See this map of the actual shortest distance line (purple) for those two points. The image OP’s question seems much more reasonable given this information?
It’s the way ATC routing works. In this case they might route SFO - IAH traffic over the southern route because it doesn’t interfere with westbound traffic heading to PHX or SFO, and this might be over southern airways. Go IAH - SFO and the route might be northern over LAS as route you plotted shows to mesh with the larger traffic flow going E to W. Who knows. But ATC routing often doesn’t follow a straight line, there’s lots of factors that send aircraft over less efficient routes.
It’s still not a great question in the context OP posted it because, as others have mentioned, the question is phrased as an accusation (JAQ-ing off) that makes no attempt to understand the airspace system and is probably asked in bad faith by Petersen.
Planes don’t fly great circle routes though, there’s overfly fees, weather, mountains, ETOPS and just plain politics… This route looks ordinary compared to some international routes, eg Helsinki to Singapore where you dodge Russia and Ukraine for politics, taking you way below the great circle route, then Turkey for overfly fees and Iran for politics, taking you almost back up to the great circle route, before dipping down again to avoid the Himalayas
Not sure if flying over Afghanistan is a better option than Iran tho. Betting on the Taliban (or the various groups they’re fighting against) don’t have the capability to shoot down airplanes I guess.

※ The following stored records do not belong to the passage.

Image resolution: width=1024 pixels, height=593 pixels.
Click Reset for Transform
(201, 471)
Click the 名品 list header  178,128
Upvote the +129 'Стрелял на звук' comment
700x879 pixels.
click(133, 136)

That route just looks like a minefield considering the geopoltics along most of that path.
Why would the Taliban want to shoot down a plane? They’re not terrorists like IS or Al-Qaeda and they’re not antsy enough to shoot down a plane first and think later like Iran are, nor is it an active warzone… They just want to commit human rights violations in peace and shooting down a plane is a golden ticket to foreign intervention.

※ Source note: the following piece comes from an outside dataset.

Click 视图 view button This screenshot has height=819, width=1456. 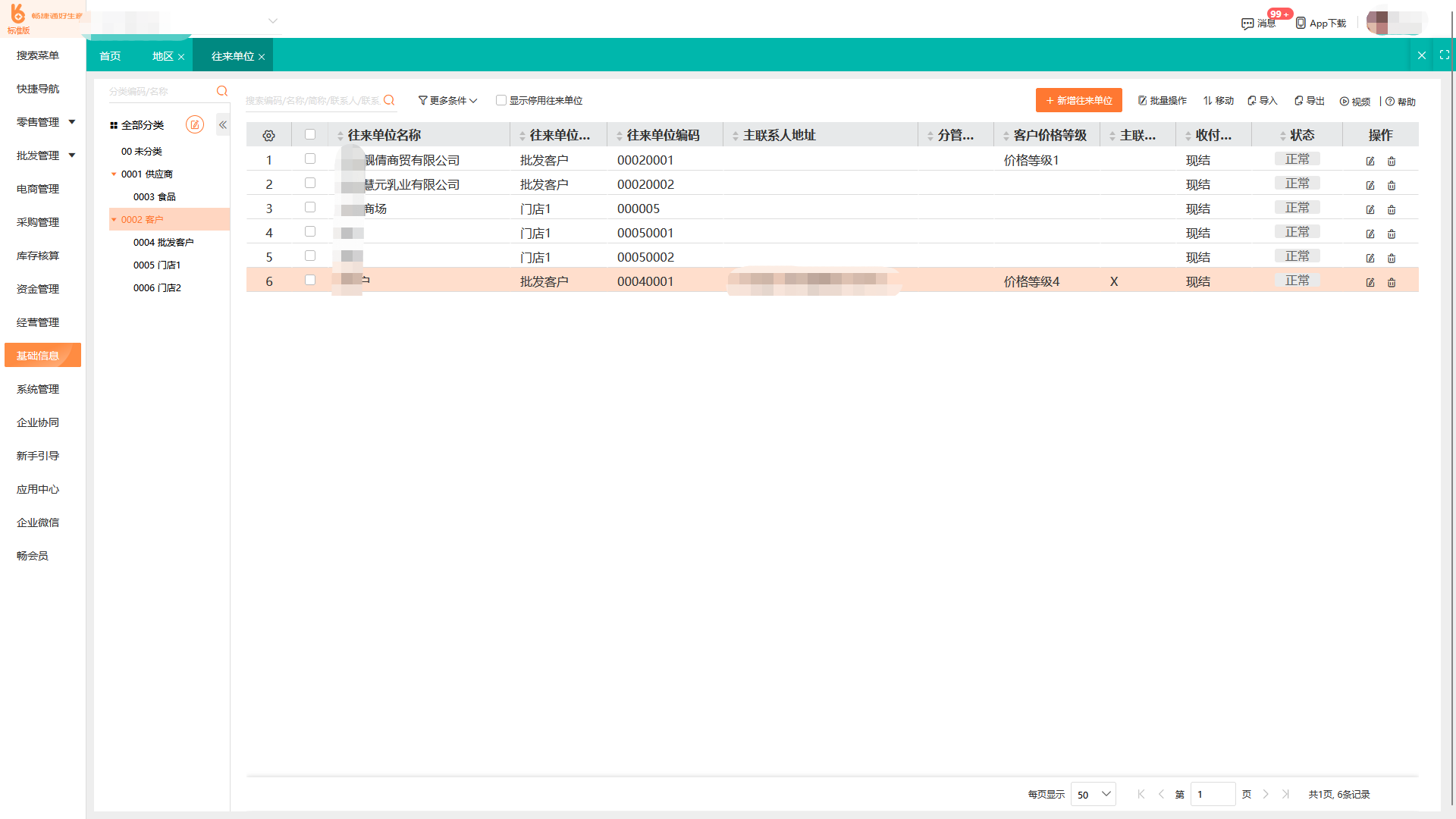pyautogui.click(x=1357, y=100)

Except Northern Iran, from the looks of it
Green is actual data, white is straight lines connecting the green, but they don’t have data.
The cut across Northern Iran is just a straight line, but they will have stayed north of the border.
The question is very reasonable - and the answer far from obvious as evident from the wrong one being uprooted in this thread. To be clear: I don’t know the answer either, only that you’re right about the curve going the wrong way.
What’s more worrying is the CEO of a global logistics company asking it - and on a public forum rather than of his employees.
It’s akin to a school director standing in the schoolyard during recess and asking why his teachers aren’t in the classroom teaching at that moment.
He’s not asking because he understands great circles or is suddenly curious about planes. He’s “just asking questions”, specifically on a public forum to drum up disinformation and anti-science rhetoric. He’s essentially giving a shout-out to his conservative skeptic gang that if powerful rich people question science and common knowledge, they should keep doing it too
I think the more concerning thing is this question appears to be asked in a way that’s insulting to the pilot. What was the guy concerned about? Flight time? Fuel use? He could have made a polite question asking pilots on Twitter about what influences flight paths.
The pilot flying the plane obviously chose this path on purpose and this guy takes the very American position that admission of ignorance is a weakness.
I think most corporate pilots have a company center that works out the flight paths for them. This probably doesn’t apply to private jets tho.
My heard-from-online understanding is that this is a combination of multiple factors:
I think you’ve got it right. This flight path is basically:
SFO > LAX > PHX > ELP > AUS > IAH
The post is indeed not a great circle.
Redraw the path nearest to the red line but avoid the areas marked in green and you have your answer. Arizona is at a pretty high elevation and the rockies stretch from new mexico through colorado onwards, so they probably fly around the other way under the Rockies.